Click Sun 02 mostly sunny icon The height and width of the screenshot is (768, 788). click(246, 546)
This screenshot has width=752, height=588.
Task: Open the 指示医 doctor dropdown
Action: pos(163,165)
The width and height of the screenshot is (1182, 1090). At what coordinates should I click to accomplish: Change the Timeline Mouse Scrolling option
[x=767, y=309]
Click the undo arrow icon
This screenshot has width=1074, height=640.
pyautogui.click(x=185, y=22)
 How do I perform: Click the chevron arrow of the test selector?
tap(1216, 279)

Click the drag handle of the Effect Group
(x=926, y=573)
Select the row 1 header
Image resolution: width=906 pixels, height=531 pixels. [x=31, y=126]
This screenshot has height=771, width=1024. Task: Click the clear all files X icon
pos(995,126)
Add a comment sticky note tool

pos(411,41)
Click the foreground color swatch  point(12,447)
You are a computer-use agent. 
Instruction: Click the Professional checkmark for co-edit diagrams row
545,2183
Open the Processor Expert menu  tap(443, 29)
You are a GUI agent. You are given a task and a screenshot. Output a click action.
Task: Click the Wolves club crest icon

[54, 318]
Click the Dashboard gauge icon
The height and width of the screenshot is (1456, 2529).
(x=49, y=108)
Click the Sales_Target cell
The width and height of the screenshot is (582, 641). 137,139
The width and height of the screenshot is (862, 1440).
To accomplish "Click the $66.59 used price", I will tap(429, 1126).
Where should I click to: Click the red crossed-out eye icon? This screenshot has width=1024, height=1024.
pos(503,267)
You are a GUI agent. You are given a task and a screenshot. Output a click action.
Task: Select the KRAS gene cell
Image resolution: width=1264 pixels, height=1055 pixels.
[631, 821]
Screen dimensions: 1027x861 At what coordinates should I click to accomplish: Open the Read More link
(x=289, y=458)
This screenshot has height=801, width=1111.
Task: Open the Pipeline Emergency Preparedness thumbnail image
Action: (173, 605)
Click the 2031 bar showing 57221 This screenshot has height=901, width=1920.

==*==

*PROBLEM TO WORK ON*. Print out every record, character for character.

*SOLUTION FOR THIS EXERCISE*.
Click Sun 02 mostly sunny icon The height and width of the screenshot is (768, 788). click(246, 546)
This screenshot has width=752, height=588.
Task: Open the 指示医 doctor dropdown
Action: pos(163,165)
The width and height of the screenshot is (1182, 1090). At what coordinates should I click to accomplish: Change the Timeline Mouse Scrolling option
[x=767, y=309]
Click the undo arrow icon
This screenshot has width=1074, height=640.
pyautogui.click(x=185, y=22)
 How do I perform: Click the chevron arrow of the test selector?
tap(1216, 279)

Click the drag handle of the Effect Group
(x=926, y=573)
Select the row 1 header
Image resolution: width=906 pixels, height=531 pixels. [x=31, y=126]
This screenshot has height=771, width=1024. Task: Click the clear all files X icon
pos(995,126)
Add a comment sticky note tool

pos(411,41)
Click the foreground color swatch  point(12,447)
You are a computer-use agent. 
Instruction: Click the Professional checkmark for co-edit diagrams row
545,2183
Open the Processor Expert menu  tap(443, 29)
You are a GUI agent. You are given a task and a screenshot. Output a click action.
Task: Click the Wolves club crest icon

[54, 318]
Click the Dashboard gauge icon
The height and width of the screenshot is (1456, 2529).
(x=49, y=108)
Click the Sales_Target cell
The width and height of the screenshot is (582, 641). 137,139
The width and height of the screenshot is (862, 1440).
To accomplish "Click the $66.59 used price", I will tap(429, 1126).
Where should I click to: Click the red crossed-out eye icon? This screenshot has width=1024, height=1024.
pos(503,267)
You are a GUI agent. You are given a task and a screenshot. Output a click action.
Task: Select the KRAS gene cell
Image resolution: width=1264 pixels, height=1055 pixels.
[631, 821]
Screen dimensions: 1027x861 At what coordinates should I click to accomplish: Open the Read More link
(x=289, y=458)
This screenshot has height=801, width=1111.
Task: Open the Pipeline Emergency Preparedness thumbnail image
Action: (173, 605)
Click the 2031 bar showing 57221 This screenshot has height=901, width=1920.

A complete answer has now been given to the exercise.